Estate litigators arguably see more probate contests than any other type of conflict. While the details are always unique, they almost always include allegations that someone unduly influenced the decedent to change his or her will to either disinherit, or favor, a particular person. These cases also often include an allegation — which is usually contested — that the purported influencer was in a “confidential relationship” with the decedent. The frequency of such claims beg the questions (1) what exactly is a “confidential relationship,” and (2) what is the practical benefit to an objectant in establishing that one existed?
A confidential relationship is characterized as unique degree of trust and confidence between the parties, one of whom has superior knowledge, skill or expertise and is under a duty to represent the interests of the other. Some relationships are considered confidential as a matter of law, i.e., attorney-client, guardian-ward, and physician-patient, to name a few, while others will be deemed confidential as a matter of fact, based upon the details of the relationship, i.e., when one person is dependent on, and subject to the control of, another (see Matter of Satterlee, 281 AD 251 [1st Dept 1953]).
In a probate contest, it always is the burden of the objectant to prove that someone perpetrated undue influence upon the testator by establishing motive, opportunity, and the actual exercise of that undue influence (Matter of Walther, 6 NY2d 49, 55 ; see Matter of Ryan, 34 AD3d 212, 213-14 [1st Dept 2006]). However, where it is established that the decedent was in a confidential relationship with the alleged influencer, and there were other “suspicious circumstances” present (such as the alleged influencer having retained the attorney-draftsman for the decedent, or having accompanied the decedent to the will execution, for example) an inference of undue influence arises. That inference requires the person in the confidential relationship to explain the circumstances surrounding the relationship between him and the decedent, and to establish by clear and convincing evidence that the subject bequest was fair and voluntary. (see Matter of Neenan, 35 AD3d 475, 476 [2d Dept 2006]; Matter of Bartel, 214 AD2d 476 [1st Dept 1995]).
As with most aspects of the law, there is an exception. Where the person in the confidential relationship also shared a close family relationship with the decedent, no inference of undue inference arises, and therefore, no explanation of a bequest in favor of that person will be required (see Matter of Walther, 6 NY2d 49 ; Matter of Zirinsky, 10 Misc 3d 1052[A] [Sur Ct, Nassau County 2005]). This is generally because “a sense of family duty is inexplicably intertwined in this relationship” (Matter of Zirinsky, 10 Misc 3d at *8-9). The exception exists despite the presence of “suspicious circumstances.” Unsurprisingly, this often leads to questions about what degree of family relationship is close enough to negate the inference.

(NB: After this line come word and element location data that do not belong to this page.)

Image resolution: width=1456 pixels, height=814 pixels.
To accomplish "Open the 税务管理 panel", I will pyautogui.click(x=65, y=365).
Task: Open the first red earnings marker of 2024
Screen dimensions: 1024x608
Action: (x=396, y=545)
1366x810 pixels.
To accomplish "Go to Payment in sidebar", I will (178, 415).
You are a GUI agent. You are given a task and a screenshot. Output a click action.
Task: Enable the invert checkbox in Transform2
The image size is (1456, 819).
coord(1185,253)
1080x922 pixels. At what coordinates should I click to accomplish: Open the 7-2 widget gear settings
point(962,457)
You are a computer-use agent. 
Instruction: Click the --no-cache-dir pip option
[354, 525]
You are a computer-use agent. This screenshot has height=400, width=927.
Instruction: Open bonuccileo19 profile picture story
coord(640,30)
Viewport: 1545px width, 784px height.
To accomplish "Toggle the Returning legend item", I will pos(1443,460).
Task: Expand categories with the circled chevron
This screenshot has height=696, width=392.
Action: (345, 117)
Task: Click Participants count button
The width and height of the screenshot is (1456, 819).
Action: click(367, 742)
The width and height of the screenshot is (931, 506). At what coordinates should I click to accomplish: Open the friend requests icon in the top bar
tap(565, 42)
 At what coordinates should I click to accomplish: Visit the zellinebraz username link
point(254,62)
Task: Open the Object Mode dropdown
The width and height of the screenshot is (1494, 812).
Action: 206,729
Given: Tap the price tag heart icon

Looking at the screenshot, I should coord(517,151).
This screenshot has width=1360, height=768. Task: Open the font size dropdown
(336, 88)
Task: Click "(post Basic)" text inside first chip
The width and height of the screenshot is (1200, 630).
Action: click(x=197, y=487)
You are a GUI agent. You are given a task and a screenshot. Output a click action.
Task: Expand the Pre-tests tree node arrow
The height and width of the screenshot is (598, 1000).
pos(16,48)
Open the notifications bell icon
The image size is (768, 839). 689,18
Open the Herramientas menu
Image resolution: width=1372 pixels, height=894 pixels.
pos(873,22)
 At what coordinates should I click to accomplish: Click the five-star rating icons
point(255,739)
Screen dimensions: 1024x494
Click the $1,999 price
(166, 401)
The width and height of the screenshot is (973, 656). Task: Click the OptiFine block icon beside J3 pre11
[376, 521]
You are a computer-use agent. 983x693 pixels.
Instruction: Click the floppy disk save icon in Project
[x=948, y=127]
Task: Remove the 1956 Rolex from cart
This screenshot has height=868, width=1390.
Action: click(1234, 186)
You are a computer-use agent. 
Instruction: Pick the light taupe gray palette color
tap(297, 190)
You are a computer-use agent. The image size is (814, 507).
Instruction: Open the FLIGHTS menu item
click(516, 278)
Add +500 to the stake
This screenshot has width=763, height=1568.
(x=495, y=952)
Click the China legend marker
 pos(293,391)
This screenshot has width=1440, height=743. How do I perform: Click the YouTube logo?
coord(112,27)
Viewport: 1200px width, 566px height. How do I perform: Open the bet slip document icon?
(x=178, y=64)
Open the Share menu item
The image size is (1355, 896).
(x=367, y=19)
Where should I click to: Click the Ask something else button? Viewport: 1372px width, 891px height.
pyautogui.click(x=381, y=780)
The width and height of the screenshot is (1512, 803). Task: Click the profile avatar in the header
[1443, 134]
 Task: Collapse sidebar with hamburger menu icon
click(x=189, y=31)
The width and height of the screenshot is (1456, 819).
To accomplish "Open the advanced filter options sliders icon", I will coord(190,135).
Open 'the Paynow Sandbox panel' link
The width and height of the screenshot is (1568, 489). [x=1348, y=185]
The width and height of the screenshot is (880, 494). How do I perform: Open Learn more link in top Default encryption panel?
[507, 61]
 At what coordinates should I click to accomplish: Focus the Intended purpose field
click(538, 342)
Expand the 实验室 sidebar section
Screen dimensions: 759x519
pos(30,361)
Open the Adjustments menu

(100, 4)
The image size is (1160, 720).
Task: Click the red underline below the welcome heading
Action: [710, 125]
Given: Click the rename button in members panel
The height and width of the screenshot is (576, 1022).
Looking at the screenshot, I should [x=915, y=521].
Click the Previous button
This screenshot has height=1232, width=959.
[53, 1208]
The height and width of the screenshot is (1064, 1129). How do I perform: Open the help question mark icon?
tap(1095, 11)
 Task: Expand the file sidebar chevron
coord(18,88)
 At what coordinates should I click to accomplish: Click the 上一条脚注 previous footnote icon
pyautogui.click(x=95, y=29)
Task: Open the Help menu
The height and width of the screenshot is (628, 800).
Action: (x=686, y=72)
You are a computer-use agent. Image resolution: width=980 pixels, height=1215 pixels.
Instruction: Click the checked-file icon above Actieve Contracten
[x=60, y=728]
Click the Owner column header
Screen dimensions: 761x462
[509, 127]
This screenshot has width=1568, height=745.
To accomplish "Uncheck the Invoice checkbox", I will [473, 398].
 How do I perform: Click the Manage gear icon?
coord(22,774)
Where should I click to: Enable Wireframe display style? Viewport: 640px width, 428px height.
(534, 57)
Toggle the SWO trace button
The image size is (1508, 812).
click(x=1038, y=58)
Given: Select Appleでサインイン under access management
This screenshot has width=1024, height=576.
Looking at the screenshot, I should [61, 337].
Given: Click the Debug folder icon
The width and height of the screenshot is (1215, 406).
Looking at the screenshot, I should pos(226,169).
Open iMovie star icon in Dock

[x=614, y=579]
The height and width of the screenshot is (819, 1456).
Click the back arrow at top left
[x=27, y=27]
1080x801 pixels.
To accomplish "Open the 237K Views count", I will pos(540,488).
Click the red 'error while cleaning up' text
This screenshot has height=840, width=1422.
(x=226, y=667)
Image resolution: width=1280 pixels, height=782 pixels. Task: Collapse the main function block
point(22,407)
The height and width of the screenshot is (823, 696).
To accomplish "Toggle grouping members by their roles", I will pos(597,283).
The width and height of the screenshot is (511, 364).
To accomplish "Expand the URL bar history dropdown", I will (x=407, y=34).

It must be noted that the inference of undue influence that may arise as a result of a confidential relationship should not be confused with shifting the burden of proof from the objectant (see Matter of Neenan, 35 AD3d 475 [2d Dept 2006]). The burden of proving undue influence in the context of a will contest never shifts (see Matter of Bach, 133 AD2d 455, 456 [2d Dept 1987] quoting Matter of Collins, 124 AD2d 48, 54 [4th Dept 1987]). The inference just makes it a little bit easier for an objectant to satisfy that burden, and ultimately succeed in his or her case.